■ **To do**
Your answer should consist of each line from the data below that contains "pencil".

[Items from a dataset]

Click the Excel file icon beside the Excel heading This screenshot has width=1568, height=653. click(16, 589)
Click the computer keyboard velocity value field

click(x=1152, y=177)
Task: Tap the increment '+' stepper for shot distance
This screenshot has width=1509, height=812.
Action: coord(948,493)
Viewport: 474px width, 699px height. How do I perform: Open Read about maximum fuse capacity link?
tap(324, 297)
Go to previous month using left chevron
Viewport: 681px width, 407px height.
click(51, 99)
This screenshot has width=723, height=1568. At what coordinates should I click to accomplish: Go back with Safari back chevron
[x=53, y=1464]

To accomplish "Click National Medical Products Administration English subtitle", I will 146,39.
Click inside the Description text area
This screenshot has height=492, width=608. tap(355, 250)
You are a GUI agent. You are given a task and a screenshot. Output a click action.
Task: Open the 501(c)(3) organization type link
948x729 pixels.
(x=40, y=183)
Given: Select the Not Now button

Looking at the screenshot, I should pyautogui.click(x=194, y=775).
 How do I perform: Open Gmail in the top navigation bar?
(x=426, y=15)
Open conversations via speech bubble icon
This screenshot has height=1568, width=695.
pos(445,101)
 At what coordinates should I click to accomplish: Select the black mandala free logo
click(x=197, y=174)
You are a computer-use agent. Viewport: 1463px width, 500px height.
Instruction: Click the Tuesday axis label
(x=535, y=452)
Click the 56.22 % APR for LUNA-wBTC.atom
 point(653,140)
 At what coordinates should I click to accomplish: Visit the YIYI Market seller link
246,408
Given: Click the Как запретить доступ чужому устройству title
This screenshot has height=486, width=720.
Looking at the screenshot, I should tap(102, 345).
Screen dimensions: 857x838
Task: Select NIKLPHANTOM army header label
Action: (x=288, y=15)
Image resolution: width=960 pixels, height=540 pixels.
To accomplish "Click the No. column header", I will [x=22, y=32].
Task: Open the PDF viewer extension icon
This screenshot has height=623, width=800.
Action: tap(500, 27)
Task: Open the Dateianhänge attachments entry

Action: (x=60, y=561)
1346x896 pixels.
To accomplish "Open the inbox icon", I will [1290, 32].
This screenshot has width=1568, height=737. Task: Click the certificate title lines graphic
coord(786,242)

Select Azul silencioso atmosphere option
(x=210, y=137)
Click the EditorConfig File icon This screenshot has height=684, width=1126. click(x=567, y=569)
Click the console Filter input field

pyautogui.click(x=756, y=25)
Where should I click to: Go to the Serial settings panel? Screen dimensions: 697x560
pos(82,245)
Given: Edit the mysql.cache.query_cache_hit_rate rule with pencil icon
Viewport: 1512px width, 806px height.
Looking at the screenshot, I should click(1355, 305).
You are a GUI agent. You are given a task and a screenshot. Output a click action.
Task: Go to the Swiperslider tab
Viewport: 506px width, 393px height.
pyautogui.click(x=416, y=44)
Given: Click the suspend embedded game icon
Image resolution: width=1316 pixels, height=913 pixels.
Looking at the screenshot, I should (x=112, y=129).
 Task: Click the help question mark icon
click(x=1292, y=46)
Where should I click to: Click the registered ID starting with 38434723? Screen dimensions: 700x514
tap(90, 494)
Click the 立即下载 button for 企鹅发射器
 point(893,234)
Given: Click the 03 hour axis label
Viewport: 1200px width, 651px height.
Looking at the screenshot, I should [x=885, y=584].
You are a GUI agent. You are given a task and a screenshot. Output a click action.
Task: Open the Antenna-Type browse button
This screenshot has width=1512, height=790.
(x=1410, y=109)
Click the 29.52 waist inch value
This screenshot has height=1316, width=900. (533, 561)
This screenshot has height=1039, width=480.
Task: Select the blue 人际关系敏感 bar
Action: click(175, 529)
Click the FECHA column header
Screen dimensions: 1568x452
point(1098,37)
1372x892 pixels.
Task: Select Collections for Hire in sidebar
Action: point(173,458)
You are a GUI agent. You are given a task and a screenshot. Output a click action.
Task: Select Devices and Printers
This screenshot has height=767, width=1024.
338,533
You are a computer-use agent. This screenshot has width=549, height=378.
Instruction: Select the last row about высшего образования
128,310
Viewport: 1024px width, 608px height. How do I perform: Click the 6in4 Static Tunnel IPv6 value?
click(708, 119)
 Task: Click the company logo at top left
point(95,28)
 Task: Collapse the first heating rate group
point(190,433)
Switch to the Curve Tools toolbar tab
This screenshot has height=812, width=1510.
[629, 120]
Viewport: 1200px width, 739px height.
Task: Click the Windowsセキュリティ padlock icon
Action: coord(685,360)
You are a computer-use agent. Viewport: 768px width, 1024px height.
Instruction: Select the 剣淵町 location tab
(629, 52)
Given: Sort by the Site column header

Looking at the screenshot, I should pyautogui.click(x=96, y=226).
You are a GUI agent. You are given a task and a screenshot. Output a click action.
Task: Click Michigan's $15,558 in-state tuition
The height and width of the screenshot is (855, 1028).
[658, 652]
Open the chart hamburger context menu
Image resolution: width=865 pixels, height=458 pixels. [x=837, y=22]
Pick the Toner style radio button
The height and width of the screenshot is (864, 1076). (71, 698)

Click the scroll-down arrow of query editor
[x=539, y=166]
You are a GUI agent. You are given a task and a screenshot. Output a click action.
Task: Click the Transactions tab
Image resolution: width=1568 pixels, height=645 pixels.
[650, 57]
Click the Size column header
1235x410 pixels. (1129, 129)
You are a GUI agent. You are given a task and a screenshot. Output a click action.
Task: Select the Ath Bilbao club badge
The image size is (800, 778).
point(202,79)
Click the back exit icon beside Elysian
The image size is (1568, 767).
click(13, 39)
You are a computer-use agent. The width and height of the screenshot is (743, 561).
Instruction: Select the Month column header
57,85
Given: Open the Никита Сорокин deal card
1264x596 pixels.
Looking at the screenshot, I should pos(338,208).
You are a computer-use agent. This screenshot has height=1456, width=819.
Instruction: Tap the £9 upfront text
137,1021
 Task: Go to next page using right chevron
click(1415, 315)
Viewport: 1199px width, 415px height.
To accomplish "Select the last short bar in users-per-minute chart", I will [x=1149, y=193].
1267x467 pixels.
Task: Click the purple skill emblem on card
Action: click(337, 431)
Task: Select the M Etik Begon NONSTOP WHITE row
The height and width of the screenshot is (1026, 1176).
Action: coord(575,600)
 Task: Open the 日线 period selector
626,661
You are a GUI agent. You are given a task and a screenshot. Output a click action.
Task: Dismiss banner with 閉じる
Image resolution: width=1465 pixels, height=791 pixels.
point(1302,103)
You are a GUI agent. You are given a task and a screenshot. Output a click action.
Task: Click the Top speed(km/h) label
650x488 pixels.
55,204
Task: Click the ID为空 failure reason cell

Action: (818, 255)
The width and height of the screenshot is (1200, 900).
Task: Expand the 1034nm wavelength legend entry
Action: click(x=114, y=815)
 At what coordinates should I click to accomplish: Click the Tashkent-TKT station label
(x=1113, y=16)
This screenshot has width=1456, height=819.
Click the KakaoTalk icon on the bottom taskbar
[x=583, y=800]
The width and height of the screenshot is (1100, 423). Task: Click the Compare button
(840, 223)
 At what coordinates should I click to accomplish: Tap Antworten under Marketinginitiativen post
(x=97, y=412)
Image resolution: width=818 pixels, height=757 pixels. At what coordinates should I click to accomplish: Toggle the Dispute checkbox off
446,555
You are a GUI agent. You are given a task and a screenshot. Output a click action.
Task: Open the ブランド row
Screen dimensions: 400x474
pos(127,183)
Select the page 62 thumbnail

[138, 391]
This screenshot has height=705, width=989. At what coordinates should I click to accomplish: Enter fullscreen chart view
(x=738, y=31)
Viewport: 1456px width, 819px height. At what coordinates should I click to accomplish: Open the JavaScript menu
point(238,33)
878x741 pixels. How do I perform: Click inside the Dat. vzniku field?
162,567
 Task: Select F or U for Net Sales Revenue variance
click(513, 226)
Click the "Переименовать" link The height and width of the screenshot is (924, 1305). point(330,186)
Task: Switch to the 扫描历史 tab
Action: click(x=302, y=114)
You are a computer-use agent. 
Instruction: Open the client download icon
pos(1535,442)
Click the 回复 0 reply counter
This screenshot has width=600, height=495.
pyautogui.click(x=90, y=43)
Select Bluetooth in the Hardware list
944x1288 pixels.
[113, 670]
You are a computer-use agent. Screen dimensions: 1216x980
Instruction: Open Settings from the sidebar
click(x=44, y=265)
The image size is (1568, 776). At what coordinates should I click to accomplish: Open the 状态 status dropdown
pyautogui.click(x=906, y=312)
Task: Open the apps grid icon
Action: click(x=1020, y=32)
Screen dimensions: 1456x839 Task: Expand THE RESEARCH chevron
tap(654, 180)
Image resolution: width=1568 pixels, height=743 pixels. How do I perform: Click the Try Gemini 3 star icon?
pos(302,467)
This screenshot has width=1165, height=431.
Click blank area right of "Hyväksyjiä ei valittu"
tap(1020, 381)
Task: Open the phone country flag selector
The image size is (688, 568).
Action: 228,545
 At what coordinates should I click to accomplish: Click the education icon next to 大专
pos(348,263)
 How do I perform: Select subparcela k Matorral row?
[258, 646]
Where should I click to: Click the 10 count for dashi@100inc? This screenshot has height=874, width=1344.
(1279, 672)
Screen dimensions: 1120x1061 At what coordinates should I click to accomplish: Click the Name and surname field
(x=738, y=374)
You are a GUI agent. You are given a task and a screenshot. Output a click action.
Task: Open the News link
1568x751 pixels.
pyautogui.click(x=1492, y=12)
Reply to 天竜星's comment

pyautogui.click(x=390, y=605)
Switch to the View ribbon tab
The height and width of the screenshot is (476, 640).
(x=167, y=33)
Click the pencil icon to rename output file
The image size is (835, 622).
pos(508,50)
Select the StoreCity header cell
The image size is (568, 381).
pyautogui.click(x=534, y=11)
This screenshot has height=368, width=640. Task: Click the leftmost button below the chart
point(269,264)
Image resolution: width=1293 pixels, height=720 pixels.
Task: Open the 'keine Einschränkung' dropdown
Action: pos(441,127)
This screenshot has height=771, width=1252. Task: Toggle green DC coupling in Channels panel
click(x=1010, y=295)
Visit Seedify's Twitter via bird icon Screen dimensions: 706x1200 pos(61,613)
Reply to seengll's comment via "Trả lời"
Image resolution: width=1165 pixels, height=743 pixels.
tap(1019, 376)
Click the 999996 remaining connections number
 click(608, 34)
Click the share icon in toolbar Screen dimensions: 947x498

■ **Written response**
Given: Edit the mysql.cache.query_cache_hit_rate rule with pencil icon
Click the pencil icon to rename output file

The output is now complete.